PROVIDENCE, R.I. [Brown University] — After a weekend filled with festive celebration, solemn ceremony and the honoring of age-old traditions that help bind together generations of Brunonians, 2,630 students received Brown University degrees on Sunday and are set to begin the next chapters of their lives.
Aside from Convocation ceremonies that welcome new Brown students to campus, Commencement marks the only other time each year that the Van Wickle Gates open — in this case, so graduating students can proceed from College Hill and out into the world. Even so, the events comprising Commencement and Reunion Weekend 2016 emphasized homecoming and community more than departures.
Generations of alumni joined new graduates and their families and friends along with faculty, honored guests, visitors and community members for a weekend of events celebrating all that Brown means to them.
“It’s great to have all these people past and present to join and celebrate our success,” said Danny Echevarria, a sociology concentrator from Brooklyn, New York, as he prepared to step off for the ceremonial Commencement procession down College Hill. “That’s the best feeling.”
Aimee Williams, an economics concentrator from Alamo, California, said she felt the range of emotions that come with closing one chapter of life and opening another.
“I’m very relieved, but also sad because I met so many amazing people here who are going to be in all different places,” she said. “But mostly I’m happy knowing that everyone’s going to be off doing great things.”

### Entries shown

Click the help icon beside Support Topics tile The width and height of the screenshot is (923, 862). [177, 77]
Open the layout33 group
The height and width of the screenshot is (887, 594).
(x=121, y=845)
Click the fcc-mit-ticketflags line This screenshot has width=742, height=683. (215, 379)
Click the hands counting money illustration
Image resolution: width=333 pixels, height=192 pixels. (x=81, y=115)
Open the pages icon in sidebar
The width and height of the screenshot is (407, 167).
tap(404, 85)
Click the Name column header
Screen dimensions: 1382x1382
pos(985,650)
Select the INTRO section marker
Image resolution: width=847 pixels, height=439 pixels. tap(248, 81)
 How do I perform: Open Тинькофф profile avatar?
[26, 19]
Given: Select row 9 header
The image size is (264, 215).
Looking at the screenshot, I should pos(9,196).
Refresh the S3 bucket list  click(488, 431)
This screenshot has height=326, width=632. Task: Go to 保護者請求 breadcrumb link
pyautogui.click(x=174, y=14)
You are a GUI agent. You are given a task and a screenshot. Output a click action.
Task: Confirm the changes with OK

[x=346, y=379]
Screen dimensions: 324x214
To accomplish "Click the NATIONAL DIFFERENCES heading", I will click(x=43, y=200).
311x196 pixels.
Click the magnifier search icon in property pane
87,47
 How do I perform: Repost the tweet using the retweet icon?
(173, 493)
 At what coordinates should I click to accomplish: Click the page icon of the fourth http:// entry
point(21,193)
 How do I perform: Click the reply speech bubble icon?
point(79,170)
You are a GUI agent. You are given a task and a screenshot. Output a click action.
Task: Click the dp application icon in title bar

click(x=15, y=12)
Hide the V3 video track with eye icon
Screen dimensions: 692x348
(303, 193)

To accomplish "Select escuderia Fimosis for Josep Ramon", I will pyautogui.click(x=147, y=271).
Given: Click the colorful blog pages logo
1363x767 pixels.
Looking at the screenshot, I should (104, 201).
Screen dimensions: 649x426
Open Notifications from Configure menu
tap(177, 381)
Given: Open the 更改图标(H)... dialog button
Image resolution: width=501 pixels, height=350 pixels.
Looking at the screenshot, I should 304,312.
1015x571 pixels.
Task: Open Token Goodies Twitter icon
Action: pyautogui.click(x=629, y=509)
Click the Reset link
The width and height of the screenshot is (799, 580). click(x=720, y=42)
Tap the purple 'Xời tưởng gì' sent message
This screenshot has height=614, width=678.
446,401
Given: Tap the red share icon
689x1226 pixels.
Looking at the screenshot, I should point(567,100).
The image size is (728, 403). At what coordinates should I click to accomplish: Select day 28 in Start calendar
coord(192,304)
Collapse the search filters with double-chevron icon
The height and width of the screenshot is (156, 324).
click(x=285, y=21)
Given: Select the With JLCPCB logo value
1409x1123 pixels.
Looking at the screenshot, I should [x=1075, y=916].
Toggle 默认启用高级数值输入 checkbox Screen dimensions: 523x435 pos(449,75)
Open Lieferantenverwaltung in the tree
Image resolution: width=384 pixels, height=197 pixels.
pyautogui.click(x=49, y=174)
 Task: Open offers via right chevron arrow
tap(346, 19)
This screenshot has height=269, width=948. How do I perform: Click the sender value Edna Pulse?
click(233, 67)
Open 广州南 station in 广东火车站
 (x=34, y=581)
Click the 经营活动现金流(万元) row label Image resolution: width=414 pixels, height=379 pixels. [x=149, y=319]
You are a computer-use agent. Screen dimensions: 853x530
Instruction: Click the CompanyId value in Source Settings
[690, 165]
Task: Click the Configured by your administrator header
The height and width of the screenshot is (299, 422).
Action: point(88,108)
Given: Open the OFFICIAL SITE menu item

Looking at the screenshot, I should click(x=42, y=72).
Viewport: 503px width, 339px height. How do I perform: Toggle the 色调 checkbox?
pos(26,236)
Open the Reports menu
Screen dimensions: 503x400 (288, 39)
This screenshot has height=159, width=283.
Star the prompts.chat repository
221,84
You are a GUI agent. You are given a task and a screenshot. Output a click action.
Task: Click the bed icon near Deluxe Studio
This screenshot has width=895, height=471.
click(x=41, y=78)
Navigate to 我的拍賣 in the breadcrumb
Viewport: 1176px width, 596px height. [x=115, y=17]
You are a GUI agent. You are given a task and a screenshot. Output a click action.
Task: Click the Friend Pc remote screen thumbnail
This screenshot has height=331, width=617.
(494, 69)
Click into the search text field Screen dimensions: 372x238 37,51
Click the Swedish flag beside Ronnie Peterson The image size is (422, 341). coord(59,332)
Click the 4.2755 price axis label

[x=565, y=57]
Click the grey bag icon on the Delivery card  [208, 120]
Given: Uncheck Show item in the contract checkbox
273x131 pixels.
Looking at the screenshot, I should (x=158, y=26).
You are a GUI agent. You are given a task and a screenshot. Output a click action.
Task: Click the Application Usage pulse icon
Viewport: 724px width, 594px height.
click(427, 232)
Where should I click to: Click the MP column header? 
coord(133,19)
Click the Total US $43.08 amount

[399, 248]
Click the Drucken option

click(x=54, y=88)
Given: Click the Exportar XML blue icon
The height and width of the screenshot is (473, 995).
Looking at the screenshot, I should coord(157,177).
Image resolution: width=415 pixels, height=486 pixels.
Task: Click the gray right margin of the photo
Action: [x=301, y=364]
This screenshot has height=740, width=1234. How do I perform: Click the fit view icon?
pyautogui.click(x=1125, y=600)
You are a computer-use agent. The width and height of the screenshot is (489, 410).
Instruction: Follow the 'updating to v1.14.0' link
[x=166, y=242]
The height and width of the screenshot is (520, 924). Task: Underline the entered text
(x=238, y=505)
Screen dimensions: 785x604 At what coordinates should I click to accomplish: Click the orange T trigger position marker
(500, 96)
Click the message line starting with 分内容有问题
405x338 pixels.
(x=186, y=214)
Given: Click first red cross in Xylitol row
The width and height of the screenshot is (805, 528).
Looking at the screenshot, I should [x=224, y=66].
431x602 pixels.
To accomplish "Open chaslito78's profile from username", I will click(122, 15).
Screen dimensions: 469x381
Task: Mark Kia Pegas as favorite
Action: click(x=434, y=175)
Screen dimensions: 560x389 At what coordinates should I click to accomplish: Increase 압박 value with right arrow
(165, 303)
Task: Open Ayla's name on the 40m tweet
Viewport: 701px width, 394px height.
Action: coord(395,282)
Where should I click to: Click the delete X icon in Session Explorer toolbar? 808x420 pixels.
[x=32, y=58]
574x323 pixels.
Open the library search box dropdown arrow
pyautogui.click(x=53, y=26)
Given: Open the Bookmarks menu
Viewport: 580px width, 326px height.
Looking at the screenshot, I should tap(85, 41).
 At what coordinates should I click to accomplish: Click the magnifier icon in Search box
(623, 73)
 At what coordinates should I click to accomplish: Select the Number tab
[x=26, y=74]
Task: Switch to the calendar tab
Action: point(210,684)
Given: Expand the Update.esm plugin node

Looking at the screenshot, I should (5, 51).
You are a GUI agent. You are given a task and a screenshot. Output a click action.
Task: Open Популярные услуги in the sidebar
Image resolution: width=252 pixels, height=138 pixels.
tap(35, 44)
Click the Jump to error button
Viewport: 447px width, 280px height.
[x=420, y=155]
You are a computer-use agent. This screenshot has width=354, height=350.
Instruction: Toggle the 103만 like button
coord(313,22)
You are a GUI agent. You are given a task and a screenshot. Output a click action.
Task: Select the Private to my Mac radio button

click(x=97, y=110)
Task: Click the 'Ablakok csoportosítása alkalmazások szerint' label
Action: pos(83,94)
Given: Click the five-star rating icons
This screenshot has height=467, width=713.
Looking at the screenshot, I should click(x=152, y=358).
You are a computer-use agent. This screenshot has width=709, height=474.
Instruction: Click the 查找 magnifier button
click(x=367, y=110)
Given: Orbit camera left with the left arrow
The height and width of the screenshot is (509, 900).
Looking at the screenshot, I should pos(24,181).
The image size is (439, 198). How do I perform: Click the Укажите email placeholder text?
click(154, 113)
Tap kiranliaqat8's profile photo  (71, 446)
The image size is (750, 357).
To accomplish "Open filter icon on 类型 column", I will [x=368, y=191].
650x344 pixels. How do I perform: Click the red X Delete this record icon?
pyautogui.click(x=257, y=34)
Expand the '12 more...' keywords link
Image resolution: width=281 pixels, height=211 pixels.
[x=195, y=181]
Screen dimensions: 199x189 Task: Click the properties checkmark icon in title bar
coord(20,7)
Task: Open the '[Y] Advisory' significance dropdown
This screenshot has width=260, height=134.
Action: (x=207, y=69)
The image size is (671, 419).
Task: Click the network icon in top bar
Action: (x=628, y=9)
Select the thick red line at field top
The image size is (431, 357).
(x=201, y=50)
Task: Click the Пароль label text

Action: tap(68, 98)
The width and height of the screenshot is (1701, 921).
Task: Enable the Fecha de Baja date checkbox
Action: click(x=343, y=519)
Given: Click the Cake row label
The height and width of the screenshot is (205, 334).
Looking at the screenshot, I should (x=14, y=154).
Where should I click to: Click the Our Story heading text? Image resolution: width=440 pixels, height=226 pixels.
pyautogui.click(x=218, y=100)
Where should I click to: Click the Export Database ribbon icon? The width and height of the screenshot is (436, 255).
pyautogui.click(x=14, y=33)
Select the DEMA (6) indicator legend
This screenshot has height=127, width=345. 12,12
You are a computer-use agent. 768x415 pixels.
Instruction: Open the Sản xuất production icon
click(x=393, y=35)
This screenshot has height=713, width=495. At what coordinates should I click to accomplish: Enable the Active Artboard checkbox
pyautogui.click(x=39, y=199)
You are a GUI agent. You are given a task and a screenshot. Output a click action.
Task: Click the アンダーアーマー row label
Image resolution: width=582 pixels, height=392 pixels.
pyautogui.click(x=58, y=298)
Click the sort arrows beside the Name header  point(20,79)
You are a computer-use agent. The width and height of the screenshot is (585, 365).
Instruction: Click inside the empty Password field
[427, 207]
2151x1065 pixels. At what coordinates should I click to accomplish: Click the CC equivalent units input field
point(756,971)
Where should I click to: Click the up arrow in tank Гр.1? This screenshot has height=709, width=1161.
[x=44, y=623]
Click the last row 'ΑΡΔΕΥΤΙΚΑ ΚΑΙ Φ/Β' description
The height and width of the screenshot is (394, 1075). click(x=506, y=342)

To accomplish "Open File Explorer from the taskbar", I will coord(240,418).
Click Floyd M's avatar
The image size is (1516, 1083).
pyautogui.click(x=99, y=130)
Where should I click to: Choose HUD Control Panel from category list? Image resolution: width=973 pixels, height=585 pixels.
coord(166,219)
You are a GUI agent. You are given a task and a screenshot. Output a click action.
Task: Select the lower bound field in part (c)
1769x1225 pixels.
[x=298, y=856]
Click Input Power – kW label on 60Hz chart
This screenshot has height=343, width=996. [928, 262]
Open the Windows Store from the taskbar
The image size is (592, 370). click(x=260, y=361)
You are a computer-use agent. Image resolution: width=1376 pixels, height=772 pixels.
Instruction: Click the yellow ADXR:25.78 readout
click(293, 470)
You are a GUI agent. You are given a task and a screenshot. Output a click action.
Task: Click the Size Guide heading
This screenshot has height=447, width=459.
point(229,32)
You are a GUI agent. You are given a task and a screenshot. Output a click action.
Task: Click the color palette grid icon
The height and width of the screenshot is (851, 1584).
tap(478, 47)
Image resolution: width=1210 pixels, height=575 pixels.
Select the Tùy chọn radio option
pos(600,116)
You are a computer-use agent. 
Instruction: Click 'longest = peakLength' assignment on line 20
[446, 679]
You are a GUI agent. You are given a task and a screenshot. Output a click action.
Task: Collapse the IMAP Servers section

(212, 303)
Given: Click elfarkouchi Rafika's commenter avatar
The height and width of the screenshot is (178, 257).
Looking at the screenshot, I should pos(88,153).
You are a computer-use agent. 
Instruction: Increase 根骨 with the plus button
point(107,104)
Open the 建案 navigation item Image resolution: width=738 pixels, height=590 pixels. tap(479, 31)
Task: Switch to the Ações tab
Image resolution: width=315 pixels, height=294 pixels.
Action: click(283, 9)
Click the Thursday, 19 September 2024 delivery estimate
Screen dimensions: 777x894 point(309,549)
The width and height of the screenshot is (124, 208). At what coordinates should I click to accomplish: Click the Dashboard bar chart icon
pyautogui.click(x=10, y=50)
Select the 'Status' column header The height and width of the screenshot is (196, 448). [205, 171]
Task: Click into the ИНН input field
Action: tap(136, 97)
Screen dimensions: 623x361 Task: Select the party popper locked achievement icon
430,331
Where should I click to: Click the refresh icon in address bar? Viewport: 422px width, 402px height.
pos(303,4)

### Work instruction A
In the Brown Commencement article, give the stretch from "PROVIDENCE, R.I. [Brown" through "means to them." again, with "Van Wickle Gates" changed to "campus gates".
### Work instruction B
According to the Brown Commencement article, how many students received Brown University degrees on Sunday?
### Work instruction C
Extend the Brown Commencement article beyond its final paragraph.

### Your response A
PROVIDENCE, R.I. [Brown University] — After a weekend filled with festive celebration, solemn ceremony and the honoring of age-old traditions that help bind together generations of Brunonians, 2,630 students received Brown University degrees on Sunday and are set to begin the next chapters of their lives.
Aside from Convocation ceremonies that welcome new Brown students to campus, Commencement marks the only other time each year that the campus gates open — in this case, so graduating students can proceed from College Hill and out into the world. Even so, the events comprising Commencement and Reunion Weekend 2016 emphasized homecoming and community more than departures.
Generations of alumni joined new graduates and their families and friends along with faculty, honored guests, visitors and community members for a weekend of events celebrating all that Brown means to them.

### Your response B
2,630 students.

### Your response C
Ariel Choi, a neuroscience concentrator from Newton, Massachusetts, echoed that rush of emotion.
“It’s kind of surreal, especially because I’m the first in my family to graduate from college,” said Choi, who graduates in a year that saw the establishment of Brown’s First-Generation College and Low-Income Student Center. “It feels like yesterday that I came here and stepped foot on campus. I still can’t believe that it’s over.”
A ceremonial atmosphere
Just before noon on Sunday, on the lawn of the Meeting House of the First Baptist Church in America, President Christina Paxson officially called the University’s 248th Commencement to order. In her address to undergraduates, she expressed a special connection with the Class of 2016, the first she welcomed to campus after becoming president in 2012.
Paxson recalled challenging the new Brown arrivals to approach their time on campus with “constructive irreverence” — the idea that positive change in the world is initiated when people challenge conventional wisdom, pose constructive solutions and take action.
“While I may have tried to teach you about the theory of constructive irreverence on that day four years ago, in the time since then you've taught me about constructive irreverence in action,” Paxson said. “I watched Brown students, working together with others, apply the knowledge that they've gained from their studies to make a difference in our community and in the world at large.”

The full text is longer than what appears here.